● Task inputs
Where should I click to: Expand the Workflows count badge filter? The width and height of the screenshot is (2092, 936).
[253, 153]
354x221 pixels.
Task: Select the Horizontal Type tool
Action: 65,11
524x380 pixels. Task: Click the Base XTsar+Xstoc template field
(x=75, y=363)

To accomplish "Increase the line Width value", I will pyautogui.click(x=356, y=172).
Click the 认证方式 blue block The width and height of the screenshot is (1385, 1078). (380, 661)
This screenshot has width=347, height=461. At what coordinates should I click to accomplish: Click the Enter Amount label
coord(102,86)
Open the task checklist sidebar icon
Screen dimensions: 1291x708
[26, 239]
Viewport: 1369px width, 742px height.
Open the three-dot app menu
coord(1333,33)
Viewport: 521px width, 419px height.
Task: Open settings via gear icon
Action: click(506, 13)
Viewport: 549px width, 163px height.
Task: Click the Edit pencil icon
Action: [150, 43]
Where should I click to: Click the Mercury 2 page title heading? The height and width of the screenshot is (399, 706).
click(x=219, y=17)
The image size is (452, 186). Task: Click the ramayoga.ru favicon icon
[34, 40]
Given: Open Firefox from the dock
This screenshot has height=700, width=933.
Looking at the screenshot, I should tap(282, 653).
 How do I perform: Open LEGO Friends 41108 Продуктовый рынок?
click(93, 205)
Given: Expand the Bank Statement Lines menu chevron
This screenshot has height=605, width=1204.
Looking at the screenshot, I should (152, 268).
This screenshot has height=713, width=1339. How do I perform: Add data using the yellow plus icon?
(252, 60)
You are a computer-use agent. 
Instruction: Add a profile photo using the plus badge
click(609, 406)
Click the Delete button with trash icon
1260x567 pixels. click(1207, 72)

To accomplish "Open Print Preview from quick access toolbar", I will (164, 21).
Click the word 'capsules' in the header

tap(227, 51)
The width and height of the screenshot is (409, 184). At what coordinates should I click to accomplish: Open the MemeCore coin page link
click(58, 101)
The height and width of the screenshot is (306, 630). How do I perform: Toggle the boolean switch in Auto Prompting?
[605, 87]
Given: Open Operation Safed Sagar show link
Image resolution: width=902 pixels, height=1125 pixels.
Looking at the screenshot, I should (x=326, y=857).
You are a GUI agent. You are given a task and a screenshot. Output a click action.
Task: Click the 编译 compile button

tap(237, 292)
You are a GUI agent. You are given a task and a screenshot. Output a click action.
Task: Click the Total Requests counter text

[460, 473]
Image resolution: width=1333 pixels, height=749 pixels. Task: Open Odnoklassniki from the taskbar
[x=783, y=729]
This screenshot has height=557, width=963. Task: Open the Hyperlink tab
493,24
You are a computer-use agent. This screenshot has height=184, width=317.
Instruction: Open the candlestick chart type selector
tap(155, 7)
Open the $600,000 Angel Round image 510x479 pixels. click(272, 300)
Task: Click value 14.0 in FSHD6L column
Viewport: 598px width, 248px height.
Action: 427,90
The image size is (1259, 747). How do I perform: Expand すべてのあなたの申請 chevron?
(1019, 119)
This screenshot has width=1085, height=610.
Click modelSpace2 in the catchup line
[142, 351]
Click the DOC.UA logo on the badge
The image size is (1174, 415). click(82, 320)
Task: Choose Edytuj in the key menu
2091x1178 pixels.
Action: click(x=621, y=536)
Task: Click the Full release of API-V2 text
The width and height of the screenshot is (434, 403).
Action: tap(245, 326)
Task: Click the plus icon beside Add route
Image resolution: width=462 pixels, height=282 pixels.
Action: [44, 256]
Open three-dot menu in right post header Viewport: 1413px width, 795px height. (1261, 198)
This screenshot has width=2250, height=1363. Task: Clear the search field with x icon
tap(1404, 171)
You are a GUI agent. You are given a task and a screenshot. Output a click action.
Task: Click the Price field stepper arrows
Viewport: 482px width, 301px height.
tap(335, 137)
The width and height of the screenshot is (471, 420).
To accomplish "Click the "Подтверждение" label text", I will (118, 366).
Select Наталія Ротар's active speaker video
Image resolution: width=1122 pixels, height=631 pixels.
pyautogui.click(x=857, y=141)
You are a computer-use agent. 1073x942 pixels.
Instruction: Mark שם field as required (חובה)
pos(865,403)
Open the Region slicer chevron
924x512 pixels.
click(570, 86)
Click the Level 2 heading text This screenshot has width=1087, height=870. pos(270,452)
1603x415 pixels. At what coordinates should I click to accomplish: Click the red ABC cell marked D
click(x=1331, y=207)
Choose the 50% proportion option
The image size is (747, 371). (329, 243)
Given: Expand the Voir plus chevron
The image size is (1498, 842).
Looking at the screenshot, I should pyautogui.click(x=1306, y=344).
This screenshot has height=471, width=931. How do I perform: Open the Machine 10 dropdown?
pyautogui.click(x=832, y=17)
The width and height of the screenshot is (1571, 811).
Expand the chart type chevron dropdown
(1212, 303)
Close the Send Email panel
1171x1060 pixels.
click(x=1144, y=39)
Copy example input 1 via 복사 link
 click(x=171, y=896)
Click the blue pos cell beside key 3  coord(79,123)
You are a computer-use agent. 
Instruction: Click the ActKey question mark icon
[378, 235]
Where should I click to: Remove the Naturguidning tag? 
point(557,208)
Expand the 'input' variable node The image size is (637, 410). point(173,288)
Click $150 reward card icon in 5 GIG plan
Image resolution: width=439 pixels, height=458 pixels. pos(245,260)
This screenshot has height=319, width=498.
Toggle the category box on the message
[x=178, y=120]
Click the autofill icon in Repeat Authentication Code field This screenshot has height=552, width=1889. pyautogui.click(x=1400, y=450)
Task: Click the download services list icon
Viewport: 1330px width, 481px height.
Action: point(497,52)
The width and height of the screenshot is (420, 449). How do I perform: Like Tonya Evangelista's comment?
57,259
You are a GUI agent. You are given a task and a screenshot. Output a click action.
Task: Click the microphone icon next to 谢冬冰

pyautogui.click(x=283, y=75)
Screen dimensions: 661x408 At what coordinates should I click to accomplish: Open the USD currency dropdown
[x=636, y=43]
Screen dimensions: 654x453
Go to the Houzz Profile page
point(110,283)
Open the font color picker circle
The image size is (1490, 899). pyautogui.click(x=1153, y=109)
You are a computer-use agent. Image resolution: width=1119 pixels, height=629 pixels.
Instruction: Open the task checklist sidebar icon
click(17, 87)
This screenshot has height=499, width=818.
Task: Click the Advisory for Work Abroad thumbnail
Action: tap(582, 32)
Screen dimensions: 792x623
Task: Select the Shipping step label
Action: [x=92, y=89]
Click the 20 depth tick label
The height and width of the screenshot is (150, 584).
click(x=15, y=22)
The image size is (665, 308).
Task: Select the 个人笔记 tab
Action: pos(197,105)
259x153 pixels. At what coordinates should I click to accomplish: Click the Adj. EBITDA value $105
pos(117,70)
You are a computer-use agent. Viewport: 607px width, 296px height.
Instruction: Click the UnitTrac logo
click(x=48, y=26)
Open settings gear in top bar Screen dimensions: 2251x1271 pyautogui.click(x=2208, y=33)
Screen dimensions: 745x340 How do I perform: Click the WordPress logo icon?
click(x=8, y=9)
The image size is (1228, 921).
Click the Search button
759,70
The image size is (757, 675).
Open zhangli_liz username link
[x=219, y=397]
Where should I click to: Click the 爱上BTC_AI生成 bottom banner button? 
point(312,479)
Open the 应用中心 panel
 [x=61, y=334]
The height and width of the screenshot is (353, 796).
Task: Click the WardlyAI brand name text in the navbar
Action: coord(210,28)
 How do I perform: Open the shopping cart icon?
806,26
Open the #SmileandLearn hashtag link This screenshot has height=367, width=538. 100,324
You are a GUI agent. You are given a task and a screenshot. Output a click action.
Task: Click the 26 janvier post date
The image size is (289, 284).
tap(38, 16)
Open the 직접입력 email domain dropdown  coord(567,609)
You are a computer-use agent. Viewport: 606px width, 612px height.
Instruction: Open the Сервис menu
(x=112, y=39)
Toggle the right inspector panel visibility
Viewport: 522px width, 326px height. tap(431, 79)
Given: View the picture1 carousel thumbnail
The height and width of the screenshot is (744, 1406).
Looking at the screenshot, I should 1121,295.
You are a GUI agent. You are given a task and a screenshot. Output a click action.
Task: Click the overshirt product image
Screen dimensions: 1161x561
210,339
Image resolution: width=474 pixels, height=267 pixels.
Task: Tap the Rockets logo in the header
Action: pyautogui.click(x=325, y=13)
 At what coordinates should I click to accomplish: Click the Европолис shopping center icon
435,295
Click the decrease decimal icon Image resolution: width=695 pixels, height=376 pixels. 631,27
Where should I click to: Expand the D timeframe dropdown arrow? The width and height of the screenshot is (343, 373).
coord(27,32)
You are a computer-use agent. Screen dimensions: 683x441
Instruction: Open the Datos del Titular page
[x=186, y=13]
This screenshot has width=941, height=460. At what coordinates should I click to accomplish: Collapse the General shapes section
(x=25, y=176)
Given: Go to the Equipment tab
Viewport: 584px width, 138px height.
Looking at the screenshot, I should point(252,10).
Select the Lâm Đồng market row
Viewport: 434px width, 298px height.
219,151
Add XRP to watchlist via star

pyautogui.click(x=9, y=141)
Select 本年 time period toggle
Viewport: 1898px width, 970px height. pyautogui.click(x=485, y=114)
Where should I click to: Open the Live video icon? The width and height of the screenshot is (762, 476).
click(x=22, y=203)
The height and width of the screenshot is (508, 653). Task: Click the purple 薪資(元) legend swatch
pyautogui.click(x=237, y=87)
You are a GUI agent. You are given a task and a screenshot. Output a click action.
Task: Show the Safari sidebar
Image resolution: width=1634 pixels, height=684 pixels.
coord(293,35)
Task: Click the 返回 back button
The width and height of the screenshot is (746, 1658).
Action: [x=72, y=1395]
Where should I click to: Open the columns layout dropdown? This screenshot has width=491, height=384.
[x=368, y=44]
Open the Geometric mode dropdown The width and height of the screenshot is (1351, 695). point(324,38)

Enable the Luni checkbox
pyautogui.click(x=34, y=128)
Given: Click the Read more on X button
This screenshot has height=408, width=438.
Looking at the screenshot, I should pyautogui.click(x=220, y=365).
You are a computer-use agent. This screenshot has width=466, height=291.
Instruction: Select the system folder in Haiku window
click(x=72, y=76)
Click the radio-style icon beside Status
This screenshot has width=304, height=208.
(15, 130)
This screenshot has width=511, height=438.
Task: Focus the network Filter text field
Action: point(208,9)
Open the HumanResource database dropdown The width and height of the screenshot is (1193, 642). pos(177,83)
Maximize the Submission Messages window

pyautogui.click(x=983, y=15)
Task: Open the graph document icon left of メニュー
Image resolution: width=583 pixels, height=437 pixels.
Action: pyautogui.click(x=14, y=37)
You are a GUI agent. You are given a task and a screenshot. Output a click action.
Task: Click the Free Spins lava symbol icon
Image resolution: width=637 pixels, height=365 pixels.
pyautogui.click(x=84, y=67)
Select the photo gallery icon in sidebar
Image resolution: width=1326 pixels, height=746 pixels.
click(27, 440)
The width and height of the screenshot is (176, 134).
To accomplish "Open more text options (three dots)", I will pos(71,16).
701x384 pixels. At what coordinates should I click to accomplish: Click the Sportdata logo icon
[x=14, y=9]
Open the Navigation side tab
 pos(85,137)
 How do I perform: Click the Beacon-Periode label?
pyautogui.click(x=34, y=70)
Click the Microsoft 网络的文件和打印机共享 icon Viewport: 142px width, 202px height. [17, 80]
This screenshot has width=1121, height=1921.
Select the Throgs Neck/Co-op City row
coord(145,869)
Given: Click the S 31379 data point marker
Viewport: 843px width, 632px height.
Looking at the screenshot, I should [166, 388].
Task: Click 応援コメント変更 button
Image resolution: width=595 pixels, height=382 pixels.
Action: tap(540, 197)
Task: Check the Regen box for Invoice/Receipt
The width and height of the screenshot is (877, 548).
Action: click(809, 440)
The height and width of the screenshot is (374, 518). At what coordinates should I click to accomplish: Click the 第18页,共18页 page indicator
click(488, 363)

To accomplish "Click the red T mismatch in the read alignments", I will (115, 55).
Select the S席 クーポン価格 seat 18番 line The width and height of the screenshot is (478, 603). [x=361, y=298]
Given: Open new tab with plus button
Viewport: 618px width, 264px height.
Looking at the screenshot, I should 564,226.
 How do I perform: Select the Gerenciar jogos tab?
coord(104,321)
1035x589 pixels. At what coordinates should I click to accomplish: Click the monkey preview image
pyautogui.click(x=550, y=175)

● Given request
Retype the part of the records that opens with the line containing "Close the Send Email panel" and closes with the line containing "Action: point(497,52)", keeping every character and line break unchanged.

● Task output
Close the Send Email panel
1171x1060 pixels.
click(x=1144, y=39)
Copy example input 1 via 복사 link
 click(x=171, y=896)
Click the blue pos cell beside key 3  coord(79,123)
You are a computer-use agent. 
Instruction: Click the ActKey question mark icon
[378, 235]
Where should I click to: Remove the Naturguidning tag? 
point(557,208)
Expand the 'input' variable node The image size is (637, 410). point(173,288)
Click $150 reward card icon in 5 GIG plan
Image resolution: width=439 pixels, height=458 pixels. pos(245,260)
This screenshot has height=319, width=498.
Toggle the category box on the message
[x=178, y=120]
Click the autofill icon in Repeat Authentication Code field This screenshot has height=552, width=1889. pyautogui.click(x=1400, y=450)
Task: Click the download services list icon
Viewport: 1330px width, 481px height.
Action: point(497,52)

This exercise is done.